**TRECHO DE ORIGEM:**
4. CONSIDERAÇÕES FINAIS
Conforme estudado no presente trabalho, as incorporações imobiliárias são objeto da Lei nº 4.591/64. Esse diploma legal traz em seu conteúdo não apenas aspectos conceituais e burocráticos do empreendimento, mas representa um verdadeiro sistema protetivo ao adquirente.
Entretanto, o advento da Lei nº 8.078/90, na última década do século XX, trouxe ao ordenamento jurídico brasileiro a noção de vulnerabilidade do consumidor, o que resultou na elaboração desta lei como uma forma de proteger o consumidor – parte vulnerável na relação de consumo -, promover o equilíbrio contratual e a imposição da boa-fé objetiva.
Nesse contexto, a grande abrangência trazida nos conceitos legais do CDC ampliou sua incidência nas mais diversas áreas do direito. Logo, surgiu a necessidade de se estabelecer quando e como aplicar o diploma consumerista em cada situação. No que tange às incorporações imobiliárias não foi diferente, já que a relação entre incorporador e adquirente representa uma típica relação de consumo entre fornecedor e consumidor respectivamente.
A aplicação do CDC nas incorporações imobiliárias, porém, não é suficiente para abarcar todas as especificidades do instituto. Sendo assim, faz-se imprescindível estabelecer limites à incidência do CDC no âmbito de atuação da Lei nº 4.591/64.
Para tratar sobre esses limites, o trabalho em questão, em um primeiro momento, se preocupou em abordar as características fundamentais de uma incorporação imobiliária. Para tanto, trouxe a definição de incorporação considerando-a como um negócio jurídico no qual uma parte – o incorporador – se compromete a construir ou promover a construção de um edifício composto por unidades autônomas, procedendo à alienação dessas unidades a outra parte – os adquirentes – mediante contratos de compra e venda ou promessa de compra e venda.
Ainda, tratou do contrato de incorporação imobiliária, instrumento complexo que envolve todos os tipos contratuais necessários para o alcance do objetivo final da incorporação: a entrega da unidade autônoma a cada um dos adquirentes. Esses contratos, por sua vez, se referem a construção, a alienação e a constituição do condomínio.
Após elucidar a incorporação imobiliária, o presente estudo se preocupou em trazer as noções principais do CDC, para que ficasse claro o seu âmbito de incidência. Nesse contexto, abordou os objetivos desse diploma legal através da análise da sua Política Nacional de Relações de Consumo, que direciona o CDC a busca pelo equilíbrio contratual, pela proteção do consumidor, e pela imposição da boa-fé objetiva. Tudo isso através da harmonização de interesses entre os envolvidos.

**LINHAS DE DADOS:**
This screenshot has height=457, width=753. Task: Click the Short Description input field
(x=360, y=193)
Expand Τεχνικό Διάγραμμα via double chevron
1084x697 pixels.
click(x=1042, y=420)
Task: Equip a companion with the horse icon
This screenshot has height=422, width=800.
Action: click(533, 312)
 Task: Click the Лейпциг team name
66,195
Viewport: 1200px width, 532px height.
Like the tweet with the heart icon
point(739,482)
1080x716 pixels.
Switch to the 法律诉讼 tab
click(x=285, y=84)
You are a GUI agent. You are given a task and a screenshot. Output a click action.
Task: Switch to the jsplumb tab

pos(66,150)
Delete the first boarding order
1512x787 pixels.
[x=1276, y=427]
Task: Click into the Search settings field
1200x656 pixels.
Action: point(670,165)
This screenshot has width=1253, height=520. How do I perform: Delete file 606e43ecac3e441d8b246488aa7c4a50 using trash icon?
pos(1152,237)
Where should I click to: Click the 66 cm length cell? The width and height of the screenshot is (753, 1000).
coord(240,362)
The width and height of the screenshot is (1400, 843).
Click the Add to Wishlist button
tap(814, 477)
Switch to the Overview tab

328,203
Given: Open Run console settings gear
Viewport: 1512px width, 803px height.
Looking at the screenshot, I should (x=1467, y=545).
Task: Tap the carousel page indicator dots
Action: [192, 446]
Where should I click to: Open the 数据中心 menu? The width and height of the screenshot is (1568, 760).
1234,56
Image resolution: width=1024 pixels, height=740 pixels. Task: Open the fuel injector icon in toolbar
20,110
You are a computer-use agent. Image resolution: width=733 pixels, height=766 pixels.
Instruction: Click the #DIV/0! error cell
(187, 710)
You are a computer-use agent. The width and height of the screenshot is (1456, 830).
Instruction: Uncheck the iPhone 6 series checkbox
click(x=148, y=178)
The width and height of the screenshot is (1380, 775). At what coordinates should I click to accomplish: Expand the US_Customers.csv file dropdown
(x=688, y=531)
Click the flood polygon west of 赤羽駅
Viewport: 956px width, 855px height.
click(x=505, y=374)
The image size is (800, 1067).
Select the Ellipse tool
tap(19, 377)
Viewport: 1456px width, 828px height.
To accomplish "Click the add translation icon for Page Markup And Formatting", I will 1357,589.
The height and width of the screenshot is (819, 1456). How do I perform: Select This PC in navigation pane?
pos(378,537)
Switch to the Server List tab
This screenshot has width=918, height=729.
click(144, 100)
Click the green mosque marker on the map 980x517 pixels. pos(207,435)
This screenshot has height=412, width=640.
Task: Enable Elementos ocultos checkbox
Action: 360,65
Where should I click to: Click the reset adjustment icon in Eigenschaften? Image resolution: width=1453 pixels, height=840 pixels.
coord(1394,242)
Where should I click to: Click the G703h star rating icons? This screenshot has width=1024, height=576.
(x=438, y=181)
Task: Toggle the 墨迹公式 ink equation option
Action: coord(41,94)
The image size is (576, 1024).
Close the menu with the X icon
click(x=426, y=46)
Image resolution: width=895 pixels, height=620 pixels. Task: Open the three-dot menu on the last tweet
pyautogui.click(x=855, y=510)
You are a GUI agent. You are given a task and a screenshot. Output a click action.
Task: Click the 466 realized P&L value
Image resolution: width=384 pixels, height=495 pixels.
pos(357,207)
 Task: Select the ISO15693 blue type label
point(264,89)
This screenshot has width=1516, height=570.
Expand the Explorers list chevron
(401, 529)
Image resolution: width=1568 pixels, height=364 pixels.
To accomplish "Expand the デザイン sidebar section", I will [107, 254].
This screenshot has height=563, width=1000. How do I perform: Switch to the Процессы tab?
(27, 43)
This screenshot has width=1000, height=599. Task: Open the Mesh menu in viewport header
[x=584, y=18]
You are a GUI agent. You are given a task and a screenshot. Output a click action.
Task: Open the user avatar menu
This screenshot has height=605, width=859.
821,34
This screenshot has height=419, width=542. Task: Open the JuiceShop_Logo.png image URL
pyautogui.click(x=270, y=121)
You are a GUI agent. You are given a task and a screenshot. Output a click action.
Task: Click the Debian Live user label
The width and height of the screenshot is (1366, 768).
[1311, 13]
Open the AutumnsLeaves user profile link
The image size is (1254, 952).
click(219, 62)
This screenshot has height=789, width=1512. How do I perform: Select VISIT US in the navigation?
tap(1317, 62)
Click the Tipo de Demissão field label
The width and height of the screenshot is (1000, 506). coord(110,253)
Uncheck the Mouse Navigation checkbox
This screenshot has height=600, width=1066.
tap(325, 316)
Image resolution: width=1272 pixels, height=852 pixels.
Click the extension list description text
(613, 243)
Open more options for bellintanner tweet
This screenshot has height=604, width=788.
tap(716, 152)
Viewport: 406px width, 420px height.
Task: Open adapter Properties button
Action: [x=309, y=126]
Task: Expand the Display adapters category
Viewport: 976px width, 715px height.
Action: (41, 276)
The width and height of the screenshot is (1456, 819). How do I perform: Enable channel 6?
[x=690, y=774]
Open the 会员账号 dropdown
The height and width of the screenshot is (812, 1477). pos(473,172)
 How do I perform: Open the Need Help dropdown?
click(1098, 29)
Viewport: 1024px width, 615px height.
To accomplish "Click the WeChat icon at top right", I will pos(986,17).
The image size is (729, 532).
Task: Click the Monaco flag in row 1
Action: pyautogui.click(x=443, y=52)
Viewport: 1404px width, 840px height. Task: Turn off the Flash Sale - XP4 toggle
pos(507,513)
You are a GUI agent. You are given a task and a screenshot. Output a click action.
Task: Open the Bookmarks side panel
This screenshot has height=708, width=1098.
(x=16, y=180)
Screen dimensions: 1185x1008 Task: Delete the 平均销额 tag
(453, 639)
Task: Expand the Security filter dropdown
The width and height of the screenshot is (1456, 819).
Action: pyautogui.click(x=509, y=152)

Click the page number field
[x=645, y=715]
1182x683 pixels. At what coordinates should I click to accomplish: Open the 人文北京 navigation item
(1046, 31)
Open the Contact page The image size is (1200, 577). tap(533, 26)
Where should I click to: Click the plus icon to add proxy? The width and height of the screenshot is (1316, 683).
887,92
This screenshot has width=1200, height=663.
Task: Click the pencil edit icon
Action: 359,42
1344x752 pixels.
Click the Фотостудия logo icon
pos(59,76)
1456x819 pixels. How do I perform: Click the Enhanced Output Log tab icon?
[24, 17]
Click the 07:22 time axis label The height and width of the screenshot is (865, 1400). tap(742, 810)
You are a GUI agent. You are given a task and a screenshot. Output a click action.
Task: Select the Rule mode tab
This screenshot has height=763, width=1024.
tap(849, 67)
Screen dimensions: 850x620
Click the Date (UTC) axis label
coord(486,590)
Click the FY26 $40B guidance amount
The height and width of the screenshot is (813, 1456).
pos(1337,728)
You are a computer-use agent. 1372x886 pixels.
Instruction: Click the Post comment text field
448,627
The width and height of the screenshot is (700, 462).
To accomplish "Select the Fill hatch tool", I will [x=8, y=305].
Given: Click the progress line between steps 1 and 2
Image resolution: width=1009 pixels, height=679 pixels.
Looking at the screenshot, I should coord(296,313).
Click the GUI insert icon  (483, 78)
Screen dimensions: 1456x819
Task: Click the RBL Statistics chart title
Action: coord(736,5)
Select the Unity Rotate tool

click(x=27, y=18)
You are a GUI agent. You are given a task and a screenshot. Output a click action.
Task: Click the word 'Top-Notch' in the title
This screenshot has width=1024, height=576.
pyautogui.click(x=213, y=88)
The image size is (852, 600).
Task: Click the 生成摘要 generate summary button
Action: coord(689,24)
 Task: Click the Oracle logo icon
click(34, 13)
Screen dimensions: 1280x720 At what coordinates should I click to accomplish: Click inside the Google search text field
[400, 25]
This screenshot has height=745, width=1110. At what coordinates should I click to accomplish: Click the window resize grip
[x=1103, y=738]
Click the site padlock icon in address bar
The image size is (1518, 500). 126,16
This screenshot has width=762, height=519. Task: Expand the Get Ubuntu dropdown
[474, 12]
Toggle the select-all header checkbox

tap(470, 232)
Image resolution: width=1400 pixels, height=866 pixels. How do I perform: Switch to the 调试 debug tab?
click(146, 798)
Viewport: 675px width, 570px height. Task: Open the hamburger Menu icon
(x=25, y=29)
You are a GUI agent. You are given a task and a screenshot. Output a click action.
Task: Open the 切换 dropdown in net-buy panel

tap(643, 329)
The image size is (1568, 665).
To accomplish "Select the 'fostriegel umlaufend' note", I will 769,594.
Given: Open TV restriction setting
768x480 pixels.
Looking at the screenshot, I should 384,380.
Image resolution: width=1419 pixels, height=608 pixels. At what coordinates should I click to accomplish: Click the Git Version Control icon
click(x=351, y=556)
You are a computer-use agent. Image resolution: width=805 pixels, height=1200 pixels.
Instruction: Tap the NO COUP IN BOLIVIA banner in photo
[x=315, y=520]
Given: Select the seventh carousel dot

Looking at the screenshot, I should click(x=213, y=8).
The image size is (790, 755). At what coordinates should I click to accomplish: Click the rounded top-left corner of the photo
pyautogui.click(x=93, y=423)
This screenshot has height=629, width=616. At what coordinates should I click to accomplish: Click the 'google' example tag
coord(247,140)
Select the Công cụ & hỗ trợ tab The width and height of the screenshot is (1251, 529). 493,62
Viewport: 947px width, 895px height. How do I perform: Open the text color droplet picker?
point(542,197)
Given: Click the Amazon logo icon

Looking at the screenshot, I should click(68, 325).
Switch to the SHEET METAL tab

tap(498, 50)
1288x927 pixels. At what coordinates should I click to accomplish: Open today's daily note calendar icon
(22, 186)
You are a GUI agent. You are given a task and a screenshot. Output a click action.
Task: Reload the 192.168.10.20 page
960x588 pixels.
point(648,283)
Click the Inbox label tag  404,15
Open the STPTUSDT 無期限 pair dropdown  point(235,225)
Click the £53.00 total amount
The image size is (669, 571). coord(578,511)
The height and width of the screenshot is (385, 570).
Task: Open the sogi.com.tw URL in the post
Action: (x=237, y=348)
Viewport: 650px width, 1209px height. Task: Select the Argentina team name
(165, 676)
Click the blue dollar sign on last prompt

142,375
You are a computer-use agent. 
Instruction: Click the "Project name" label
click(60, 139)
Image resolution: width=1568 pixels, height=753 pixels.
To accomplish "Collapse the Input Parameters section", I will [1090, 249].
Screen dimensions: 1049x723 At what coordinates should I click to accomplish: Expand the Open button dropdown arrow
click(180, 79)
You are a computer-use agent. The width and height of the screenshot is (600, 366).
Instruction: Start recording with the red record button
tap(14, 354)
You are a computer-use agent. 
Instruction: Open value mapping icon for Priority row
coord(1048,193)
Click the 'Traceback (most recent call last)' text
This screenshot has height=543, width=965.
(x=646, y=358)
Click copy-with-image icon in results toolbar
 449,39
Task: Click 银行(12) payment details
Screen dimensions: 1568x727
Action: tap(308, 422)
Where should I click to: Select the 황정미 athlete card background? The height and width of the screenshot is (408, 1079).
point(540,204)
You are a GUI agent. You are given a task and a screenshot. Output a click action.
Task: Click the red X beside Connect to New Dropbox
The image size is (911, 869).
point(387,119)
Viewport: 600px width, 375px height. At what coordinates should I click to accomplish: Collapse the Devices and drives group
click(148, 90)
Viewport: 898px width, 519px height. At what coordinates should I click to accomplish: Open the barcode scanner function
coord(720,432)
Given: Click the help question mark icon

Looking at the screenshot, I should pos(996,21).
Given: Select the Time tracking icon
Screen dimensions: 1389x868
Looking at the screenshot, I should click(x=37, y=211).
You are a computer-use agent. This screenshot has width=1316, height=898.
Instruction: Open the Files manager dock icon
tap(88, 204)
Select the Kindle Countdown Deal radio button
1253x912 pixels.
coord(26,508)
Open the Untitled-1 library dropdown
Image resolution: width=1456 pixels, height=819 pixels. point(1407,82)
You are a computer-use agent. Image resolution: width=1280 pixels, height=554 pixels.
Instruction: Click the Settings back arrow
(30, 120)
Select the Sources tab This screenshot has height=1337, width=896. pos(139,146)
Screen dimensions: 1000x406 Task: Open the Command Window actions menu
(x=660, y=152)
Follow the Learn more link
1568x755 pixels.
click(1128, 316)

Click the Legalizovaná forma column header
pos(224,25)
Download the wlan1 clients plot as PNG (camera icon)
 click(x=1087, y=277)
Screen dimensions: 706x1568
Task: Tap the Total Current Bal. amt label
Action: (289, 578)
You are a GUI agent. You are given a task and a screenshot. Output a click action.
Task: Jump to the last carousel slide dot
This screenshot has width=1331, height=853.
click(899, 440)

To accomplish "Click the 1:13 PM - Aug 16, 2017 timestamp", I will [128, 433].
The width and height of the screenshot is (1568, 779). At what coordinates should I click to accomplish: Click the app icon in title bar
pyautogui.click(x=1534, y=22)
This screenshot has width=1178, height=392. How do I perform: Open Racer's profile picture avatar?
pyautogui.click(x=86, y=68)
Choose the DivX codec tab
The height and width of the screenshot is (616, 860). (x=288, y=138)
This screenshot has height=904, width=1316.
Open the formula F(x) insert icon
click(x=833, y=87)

**O QUE FAZER:**
**a)** Repita, sem nenhuma alteração, a parte do trecho sobre incorporações imobiliárias entre "Para tratar sobre" e "compra e venda.", inclusive.
**b)** Extraia cada linha de dados que contenha a palavra "with", levando em conta a diferença entre maiúsculas e minúsculas.
As linhas não têm relação alguma com o trecho sobre incorporações imobiliárias.

**AS RESPOSTAS:**
**a)**
Para tratar sobre esses limites, o trabalho em questão, em um primeiro momento, se preocupou em abordar as características fundamentais de uma incorporação imobiliária. Para tanto, trouxe a definição de incorporação considerando-a como um negócio jurídico no qual uma parte – o incorporador – se compromete a construir ou promover a construção de um edifício composto por unidades autônomas, procedendo à alienação dessas unidades a outra parte – os adquirentes – mediante contratos de compra e venda ou promessa de compra e venda.

**b)**
Task: Equip a companion with the horse icon
Like the tweet with the heart icon
Close the menu with the X icon
Instruction: Start recording with the red record button
Click copy-with-image icon in results toolbar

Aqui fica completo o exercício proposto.